Television presenter, author and journalist
Jessica Rowe is one of Australia's best-known television presenters. She began her career in 1993 and has held various positions at all three commercial television networks including a decade as co- anchor of Network Ten's First at Five News. She also co-hosted the Today Show and was part of the Seven Network's news-reading team and Sunrise and Weekend Sunrise programs.
In 2007 Jessica briefly swapped her news-presenting role for dancing shoes, when she appeared on Season 9 of Seven's Dancing with the Stars.
Since November 2013 Jessica has co-hosted Studio10 on Network Ten each weekday morning with Sarah Harris, Joe Hildebrand and Ita Buttrose.
On Australia Day 2015 Jessica Rowe was honoured with a Member of the Order of Australia for her long commitment to mental health advocacy and her 20-year career in broadcasting.

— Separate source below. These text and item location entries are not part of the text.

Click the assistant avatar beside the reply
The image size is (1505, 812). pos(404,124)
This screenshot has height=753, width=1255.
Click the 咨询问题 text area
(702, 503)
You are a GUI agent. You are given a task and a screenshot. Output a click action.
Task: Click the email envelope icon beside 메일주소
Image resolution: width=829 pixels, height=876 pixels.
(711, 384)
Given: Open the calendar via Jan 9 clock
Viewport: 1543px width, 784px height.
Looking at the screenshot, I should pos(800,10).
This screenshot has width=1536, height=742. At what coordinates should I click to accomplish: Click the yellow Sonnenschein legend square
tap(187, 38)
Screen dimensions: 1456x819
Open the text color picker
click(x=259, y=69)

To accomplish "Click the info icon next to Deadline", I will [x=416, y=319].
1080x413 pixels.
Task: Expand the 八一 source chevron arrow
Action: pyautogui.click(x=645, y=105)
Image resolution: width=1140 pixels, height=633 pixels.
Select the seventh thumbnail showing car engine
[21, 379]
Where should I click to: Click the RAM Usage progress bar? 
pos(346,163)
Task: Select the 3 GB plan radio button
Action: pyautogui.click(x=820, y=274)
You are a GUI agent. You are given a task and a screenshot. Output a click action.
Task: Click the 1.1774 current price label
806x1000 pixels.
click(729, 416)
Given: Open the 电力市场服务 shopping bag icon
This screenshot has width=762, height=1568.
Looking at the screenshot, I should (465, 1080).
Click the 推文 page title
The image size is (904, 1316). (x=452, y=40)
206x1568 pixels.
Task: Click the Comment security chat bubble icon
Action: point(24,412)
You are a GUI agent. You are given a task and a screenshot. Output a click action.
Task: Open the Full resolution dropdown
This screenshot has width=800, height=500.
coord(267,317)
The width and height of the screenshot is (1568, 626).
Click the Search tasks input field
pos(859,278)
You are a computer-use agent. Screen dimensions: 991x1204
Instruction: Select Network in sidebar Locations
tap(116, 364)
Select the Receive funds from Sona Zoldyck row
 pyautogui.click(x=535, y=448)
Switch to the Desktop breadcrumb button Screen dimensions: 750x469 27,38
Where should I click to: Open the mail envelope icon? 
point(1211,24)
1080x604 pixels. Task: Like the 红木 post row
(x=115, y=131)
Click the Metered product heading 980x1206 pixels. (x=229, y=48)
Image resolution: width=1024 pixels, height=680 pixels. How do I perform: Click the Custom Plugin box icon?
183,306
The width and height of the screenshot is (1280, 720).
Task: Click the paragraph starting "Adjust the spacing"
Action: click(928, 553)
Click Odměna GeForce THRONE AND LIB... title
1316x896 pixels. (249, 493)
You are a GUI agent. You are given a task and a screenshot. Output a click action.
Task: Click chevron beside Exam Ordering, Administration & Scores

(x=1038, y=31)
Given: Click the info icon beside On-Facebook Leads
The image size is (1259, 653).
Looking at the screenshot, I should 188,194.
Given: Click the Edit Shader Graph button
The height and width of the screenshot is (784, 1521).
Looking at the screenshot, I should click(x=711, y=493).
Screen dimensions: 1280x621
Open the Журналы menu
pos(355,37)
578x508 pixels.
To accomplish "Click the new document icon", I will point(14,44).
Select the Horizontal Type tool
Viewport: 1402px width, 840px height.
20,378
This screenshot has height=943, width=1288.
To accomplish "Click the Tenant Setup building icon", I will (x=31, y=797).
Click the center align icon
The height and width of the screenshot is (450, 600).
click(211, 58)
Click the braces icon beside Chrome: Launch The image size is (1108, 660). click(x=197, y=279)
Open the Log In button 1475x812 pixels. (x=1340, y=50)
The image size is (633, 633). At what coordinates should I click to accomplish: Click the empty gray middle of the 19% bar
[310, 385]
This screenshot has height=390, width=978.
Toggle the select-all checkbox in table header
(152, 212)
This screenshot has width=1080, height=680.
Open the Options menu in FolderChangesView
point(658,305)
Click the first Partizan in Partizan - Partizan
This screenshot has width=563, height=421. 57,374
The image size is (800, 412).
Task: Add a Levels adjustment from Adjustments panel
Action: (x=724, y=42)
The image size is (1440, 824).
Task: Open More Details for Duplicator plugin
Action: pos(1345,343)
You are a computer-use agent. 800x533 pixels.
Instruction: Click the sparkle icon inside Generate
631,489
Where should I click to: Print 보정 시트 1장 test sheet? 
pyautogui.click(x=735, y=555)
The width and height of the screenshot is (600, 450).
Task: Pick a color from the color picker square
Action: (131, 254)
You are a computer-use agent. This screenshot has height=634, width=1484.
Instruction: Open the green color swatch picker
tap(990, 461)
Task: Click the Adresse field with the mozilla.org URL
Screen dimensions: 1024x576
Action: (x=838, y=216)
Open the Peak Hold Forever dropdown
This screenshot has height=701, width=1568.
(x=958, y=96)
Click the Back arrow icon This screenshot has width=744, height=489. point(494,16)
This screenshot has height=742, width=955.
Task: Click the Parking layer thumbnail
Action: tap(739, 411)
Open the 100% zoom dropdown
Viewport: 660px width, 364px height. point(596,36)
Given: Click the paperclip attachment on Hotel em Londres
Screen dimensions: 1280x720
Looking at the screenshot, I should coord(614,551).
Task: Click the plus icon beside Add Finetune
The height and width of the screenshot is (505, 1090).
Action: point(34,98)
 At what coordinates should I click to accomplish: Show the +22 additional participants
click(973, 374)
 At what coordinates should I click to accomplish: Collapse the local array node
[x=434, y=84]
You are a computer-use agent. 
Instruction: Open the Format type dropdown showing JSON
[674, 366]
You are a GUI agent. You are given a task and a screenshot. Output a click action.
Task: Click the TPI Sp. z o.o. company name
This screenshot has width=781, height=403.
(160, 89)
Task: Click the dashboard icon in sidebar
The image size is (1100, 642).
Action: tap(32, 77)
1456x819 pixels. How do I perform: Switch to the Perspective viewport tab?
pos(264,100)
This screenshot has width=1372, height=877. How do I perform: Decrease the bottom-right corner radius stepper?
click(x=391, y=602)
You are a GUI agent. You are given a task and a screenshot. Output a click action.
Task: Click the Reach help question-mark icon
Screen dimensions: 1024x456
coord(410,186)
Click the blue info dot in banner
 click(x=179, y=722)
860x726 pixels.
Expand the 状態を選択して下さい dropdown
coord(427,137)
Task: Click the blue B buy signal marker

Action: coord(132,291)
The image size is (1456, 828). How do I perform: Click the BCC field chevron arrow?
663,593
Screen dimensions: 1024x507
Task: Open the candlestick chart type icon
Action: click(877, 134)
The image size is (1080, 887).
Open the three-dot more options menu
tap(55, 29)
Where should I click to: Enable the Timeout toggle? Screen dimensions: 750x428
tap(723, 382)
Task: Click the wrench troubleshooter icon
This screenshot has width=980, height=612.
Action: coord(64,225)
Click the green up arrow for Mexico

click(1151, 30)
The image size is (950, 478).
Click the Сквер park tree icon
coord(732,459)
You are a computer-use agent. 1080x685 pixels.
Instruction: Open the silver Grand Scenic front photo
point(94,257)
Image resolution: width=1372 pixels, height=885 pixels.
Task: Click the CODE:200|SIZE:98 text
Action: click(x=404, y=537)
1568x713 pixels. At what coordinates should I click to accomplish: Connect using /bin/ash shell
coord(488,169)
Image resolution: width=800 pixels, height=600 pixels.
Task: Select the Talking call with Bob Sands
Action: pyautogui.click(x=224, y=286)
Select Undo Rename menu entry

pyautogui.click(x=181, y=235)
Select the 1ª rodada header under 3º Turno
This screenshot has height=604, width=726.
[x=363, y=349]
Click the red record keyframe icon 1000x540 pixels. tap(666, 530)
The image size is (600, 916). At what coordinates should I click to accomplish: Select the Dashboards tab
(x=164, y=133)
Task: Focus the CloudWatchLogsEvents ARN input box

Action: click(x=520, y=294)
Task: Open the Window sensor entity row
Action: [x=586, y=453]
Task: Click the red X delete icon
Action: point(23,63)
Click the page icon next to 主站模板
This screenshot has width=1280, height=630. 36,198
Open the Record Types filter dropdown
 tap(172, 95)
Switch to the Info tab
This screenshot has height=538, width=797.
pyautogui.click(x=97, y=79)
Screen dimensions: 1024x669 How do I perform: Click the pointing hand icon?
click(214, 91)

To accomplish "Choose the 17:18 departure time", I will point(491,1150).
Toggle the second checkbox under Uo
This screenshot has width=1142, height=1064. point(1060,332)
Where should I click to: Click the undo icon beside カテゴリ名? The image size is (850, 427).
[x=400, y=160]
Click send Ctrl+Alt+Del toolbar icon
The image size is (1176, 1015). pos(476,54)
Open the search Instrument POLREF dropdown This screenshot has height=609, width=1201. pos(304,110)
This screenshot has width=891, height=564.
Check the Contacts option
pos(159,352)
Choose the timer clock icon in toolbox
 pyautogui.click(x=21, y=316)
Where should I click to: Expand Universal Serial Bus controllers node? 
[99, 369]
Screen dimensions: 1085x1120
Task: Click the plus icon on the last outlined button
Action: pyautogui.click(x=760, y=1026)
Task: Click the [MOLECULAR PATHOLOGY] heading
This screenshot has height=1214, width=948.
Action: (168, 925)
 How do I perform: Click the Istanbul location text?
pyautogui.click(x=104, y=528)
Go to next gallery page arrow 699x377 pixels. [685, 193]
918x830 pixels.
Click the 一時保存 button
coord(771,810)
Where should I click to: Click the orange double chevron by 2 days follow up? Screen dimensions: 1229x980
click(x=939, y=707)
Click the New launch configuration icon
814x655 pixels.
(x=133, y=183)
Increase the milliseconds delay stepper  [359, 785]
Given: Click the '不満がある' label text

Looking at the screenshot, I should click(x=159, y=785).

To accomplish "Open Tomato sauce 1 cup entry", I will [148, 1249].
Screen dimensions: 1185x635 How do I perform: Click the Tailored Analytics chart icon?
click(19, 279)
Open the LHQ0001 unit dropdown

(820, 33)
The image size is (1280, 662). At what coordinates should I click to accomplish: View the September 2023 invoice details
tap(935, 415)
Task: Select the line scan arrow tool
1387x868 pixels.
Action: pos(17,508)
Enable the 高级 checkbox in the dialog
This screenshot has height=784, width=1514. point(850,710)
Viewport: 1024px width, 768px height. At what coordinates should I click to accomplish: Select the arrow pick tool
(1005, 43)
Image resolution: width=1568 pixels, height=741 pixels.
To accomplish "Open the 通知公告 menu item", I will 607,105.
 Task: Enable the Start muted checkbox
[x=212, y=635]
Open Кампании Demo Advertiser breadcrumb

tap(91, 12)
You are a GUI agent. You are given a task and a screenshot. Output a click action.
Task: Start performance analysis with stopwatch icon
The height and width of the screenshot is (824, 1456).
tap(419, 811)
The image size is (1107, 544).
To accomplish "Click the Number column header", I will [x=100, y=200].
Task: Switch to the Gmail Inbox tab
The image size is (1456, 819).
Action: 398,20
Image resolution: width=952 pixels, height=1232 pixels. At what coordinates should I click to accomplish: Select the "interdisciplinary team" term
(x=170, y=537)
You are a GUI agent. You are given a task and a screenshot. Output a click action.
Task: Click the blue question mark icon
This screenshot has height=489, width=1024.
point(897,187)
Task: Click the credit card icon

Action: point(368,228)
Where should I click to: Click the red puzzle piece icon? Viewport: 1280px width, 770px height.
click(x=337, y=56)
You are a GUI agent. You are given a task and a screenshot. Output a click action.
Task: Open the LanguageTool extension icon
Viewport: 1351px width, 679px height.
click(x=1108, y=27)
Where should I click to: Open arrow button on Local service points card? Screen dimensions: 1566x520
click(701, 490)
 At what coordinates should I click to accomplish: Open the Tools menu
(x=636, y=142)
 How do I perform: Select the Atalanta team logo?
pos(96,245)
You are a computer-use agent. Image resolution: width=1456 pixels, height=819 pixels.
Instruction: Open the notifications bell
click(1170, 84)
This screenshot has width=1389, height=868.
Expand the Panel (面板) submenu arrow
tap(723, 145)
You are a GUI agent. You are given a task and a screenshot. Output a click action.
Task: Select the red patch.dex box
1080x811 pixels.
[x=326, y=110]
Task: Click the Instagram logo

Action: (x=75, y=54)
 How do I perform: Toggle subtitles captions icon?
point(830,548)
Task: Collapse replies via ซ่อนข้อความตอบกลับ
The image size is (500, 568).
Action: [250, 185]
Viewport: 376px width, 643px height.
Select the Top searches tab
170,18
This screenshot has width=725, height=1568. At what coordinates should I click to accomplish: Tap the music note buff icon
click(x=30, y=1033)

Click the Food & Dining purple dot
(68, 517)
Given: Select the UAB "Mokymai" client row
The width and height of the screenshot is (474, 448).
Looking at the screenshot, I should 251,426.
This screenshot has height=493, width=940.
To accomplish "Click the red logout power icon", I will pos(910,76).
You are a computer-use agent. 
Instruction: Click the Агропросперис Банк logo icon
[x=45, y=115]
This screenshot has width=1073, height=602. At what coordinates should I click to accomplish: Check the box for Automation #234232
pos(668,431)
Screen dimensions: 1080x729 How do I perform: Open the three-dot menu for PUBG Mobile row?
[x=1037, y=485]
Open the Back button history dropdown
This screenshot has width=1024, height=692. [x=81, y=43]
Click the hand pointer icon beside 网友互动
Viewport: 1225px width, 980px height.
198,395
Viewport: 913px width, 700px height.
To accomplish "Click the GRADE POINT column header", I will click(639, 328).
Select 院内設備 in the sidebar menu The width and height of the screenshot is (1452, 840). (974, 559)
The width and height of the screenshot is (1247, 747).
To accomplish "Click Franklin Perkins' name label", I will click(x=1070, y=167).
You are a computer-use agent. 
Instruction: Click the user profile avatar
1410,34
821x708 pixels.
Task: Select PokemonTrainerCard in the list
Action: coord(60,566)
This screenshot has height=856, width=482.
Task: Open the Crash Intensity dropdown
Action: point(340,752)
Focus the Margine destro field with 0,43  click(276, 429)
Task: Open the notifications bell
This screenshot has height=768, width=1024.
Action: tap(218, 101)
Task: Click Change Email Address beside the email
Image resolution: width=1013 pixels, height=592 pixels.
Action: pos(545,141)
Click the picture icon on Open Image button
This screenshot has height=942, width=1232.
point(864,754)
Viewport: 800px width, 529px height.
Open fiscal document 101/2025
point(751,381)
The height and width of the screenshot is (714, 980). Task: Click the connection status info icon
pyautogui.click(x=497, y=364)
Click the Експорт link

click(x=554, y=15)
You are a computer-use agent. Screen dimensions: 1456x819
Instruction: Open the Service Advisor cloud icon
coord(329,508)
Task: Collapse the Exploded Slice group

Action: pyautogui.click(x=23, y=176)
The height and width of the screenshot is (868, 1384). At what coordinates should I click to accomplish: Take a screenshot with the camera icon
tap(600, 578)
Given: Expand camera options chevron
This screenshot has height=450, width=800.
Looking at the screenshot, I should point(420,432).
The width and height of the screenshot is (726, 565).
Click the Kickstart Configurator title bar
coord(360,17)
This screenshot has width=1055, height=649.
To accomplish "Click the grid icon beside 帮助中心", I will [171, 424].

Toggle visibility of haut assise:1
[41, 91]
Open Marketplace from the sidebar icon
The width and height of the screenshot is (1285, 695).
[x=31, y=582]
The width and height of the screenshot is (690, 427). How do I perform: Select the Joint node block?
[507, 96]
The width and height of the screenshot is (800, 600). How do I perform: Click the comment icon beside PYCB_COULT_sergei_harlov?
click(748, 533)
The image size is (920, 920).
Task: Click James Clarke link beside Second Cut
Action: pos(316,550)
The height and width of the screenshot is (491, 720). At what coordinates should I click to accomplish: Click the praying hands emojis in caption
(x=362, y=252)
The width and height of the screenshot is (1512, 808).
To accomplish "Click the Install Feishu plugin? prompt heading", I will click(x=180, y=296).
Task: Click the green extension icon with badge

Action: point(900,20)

Jessica is passionate about news and current affairs as well as her advocacy work for mental health organisations. Jessica was 10 when her mother Penelope was diagnosed with bipolar disorder and became her first contact with mental illness.
Jessica is patron of the Mental Health Council of Australia, Ambassador for beyondblue and patron of its work on postnatal depression. Jessica is on the board of the George Gregan Foundation and is a member of the IVF Australia Ethics Committee. She has also worked with Lifeline and SANE Australia and is also a patron of Kookaburra Kids, which supports children who are primary carers for a parent.
Jessica has co-authored a book with her mother, Penelope Rowe, called The Best of Times, The Worst of Times, an account of their family's experience of living with Penelope's bi-polar disorder. Her latest book Love. Wisdom. Motherhood. is a book of conversations with inspiring women about what it means to be a mother.
Jessica was very well received by the audience of some 400 rural and regional women. She address the audience with honesty and compassion and a real understanding of their many faceted roles as women in current times. Her humour and warm heartedness enhanced her address and left women with the feeling of being uplifted and appreciated.